> _Your goal_
Reproduce word for word the lines between those holding "Screen dimensions: 1165x844" and "Task: Click the FULFILLED", inclusive, and nothing else from the data below.

* * * *

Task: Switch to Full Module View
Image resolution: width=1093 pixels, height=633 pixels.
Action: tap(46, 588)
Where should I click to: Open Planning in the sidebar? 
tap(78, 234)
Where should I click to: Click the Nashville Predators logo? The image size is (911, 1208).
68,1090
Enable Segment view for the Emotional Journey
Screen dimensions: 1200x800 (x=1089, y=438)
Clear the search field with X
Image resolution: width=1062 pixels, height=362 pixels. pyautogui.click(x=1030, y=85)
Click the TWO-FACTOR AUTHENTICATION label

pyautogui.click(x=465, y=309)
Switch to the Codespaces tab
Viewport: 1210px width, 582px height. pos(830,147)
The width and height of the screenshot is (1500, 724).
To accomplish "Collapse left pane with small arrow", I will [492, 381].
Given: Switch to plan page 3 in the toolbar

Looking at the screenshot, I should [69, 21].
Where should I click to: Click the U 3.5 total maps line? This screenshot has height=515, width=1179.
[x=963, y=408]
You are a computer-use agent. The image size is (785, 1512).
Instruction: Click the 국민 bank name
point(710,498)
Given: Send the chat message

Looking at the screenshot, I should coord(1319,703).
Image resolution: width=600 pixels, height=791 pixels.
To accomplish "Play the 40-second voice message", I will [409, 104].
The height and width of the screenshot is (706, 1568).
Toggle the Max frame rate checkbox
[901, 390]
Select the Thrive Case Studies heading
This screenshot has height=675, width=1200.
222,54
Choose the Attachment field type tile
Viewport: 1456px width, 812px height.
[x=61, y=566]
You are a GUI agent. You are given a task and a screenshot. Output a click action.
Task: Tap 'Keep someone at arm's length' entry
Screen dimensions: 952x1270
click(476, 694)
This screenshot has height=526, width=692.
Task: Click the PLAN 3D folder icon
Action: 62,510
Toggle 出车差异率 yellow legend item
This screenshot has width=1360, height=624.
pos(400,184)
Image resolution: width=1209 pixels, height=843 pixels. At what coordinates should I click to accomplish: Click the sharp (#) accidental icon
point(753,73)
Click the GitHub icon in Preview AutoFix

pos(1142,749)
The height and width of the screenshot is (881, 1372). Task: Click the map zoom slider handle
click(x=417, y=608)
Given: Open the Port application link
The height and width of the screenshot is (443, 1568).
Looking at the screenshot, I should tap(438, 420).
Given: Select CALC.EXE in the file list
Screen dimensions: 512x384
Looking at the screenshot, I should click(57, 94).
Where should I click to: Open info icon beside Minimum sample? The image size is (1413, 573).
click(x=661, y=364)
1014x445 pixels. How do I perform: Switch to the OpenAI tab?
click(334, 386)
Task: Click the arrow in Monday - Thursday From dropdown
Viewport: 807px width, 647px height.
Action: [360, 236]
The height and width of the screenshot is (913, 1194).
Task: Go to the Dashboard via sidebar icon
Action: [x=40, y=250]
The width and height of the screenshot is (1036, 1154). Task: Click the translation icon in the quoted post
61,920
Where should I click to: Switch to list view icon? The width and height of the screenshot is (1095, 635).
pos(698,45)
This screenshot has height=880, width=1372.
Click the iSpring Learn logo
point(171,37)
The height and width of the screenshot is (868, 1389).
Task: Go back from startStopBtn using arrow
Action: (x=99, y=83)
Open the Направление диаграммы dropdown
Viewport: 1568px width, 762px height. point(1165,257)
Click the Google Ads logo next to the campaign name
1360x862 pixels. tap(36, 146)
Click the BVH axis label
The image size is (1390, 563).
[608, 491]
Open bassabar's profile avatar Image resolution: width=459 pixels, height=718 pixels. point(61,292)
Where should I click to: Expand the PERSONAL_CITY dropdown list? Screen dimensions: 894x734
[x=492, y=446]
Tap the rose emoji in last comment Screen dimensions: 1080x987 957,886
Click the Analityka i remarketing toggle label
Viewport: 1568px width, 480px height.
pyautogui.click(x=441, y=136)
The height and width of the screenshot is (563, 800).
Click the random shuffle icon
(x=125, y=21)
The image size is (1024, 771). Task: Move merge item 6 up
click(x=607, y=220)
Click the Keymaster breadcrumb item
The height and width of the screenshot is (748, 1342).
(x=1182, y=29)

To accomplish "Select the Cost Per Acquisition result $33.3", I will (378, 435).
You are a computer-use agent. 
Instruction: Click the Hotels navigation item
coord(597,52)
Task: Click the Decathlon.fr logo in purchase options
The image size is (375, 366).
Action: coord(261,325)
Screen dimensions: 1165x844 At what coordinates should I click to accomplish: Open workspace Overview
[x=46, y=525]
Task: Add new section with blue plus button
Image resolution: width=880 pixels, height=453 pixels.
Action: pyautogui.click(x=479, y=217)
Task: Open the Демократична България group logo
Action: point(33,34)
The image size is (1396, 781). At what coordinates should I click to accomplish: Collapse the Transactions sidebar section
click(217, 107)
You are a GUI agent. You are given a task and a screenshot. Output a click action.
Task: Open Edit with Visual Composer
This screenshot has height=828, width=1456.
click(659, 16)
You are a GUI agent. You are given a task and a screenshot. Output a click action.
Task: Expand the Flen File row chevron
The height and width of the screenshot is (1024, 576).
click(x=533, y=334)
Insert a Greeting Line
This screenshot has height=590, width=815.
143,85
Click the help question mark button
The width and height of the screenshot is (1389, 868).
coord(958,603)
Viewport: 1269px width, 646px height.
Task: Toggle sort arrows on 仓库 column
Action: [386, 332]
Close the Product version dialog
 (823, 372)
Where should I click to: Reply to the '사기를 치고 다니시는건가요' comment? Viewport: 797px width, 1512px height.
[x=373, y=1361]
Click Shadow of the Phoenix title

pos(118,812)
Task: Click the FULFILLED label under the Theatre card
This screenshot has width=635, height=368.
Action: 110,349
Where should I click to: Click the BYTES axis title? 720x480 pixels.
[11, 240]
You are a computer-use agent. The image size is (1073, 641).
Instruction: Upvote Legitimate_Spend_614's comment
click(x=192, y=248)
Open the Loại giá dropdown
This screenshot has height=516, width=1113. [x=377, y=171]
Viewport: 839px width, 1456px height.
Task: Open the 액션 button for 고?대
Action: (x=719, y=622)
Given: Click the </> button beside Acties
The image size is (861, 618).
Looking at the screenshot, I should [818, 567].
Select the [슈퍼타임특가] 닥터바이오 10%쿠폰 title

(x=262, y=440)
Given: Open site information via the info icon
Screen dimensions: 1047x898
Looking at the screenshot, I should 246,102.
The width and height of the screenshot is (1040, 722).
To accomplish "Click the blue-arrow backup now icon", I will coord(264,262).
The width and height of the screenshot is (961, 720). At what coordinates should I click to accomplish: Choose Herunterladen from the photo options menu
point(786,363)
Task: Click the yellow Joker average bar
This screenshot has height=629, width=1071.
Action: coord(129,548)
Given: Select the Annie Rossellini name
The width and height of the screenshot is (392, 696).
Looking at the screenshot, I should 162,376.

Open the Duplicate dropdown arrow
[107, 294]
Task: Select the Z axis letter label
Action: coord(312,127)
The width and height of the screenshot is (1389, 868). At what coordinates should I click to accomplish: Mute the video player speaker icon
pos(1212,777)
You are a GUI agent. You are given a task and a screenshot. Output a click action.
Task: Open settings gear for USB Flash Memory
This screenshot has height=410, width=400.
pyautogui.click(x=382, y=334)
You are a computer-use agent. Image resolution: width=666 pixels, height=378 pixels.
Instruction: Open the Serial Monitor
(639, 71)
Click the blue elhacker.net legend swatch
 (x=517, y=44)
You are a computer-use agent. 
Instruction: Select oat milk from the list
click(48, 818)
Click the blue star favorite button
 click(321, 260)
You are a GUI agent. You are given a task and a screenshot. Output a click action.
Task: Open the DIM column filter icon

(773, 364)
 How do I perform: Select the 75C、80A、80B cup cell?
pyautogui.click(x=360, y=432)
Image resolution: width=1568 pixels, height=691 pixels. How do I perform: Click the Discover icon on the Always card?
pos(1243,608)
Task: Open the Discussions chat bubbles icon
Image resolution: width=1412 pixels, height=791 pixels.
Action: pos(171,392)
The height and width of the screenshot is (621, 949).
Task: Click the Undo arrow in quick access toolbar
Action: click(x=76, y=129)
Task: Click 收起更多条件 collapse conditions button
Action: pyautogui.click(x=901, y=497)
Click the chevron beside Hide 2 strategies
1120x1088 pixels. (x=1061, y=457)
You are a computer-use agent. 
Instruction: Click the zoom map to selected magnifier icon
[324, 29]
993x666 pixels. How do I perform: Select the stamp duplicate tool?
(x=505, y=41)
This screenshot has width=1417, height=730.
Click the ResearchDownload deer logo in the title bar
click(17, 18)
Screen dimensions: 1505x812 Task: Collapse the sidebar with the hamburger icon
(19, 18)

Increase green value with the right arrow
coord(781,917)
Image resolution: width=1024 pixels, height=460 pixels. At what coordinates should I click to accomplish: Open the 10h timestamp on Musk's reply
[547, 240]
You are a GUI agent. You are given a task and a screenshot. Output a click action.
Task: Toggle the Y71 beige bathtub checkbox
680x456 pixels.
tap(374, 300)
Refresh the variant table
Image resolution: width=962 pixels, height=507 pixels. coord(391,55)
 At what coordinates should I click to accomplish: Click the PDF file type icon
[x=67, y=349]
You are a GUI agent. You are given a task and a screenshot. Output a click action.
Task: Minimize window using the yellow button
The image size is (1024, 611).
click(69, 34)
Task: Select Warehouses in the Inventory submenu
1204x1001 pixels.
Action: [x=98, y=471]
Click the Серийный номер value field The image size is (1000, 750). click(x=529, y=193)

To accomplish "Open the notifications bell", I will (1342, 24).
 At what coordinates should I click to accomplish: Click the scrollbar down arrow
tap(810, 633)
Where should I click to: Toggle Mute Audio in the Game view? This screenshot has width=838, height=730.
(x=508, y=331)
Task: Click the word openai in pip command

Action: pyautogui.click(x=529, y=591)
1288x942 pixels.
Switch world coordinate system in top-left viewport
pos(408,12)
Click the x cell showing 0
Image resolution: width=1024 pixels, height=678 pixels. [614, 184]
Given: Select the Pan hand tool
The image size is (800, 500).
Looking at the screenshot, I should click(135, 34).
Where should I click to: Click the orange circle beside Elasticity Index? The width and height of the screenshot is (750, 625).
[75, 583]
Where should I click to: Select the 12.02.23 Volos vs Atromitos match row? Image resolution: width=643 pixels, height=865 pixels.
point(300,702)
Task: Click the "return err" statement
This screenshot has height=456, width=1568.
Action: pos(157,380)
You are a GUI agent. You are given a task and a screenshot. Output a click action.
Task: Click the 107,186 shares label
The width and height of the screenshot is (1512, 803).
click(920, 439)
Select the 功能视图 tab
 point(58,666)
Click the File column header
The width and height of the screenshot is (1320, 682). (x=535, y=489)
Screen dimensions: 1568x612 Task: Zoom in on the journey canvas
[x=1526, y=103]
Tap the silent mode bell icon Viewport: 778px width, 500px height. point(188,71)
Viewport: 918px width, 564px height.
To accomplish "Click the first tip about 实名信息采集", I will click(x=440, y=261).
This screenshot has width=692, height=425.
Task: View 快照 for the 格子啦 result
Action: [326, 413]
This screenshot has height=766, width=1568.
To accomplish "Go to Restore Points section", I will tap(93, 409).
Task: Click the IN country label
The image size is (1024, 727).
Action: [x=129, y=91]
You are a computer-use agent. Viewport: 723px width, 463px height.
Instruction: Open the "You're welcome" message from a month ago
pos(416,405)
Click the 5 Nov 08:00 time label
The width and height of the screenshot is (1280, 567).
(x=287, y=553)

* * * *

> _Output for this exercise_
Screen dimensions: 1165x844 At what coordinates should I click to accomplish: Open workspace Overview
[x=46, y=525]
Task: Add new section with blue plus button
Image resolution: width=880 pixels, height=453 pixels.
Action: pyautogui.click(x=479, y=217)
Task: Open the Демократична България group logo
Action: point(33,34)
The image size is (1396, 781). At what coordinates should I click to accomplish: Collapse the Transactions sidebar section
click(217, 107)
You are a GUI agent. You are given a task and a screenshot. Output a click action.
Task: Open Edit with Visual Composer
This screenshot has height=828, width=1456.
click(659, 16)
You are a GUI agent. You are given a task and a screenshot. Output a click action.
Task: Expand the Flen File row chevron
The height and width of the screenshot is (1024, 576).
click(x=533, y=334)
Insert a Greeting Line
This screenshot has height=590, width=815.
143,85
Click the help question mark button
The width and height of the screenshot is (1389, 868).
coord(958,603)
Viewport: 1269px width, 646px height.
Task: Toggle sort arrows on 仓库 column
Action: [386, 332]
Close the Product version dialog
 (823, 372)
Where should I click to: Reply to the '사기를 치고 다니시는건가요' comment? Viewport: 797px width, 1512px height.
[x=373, y=1361]
Click Shadow of the Phoenix title

pos(118,812)
Task: Click the FULFILLED label under the Theatre card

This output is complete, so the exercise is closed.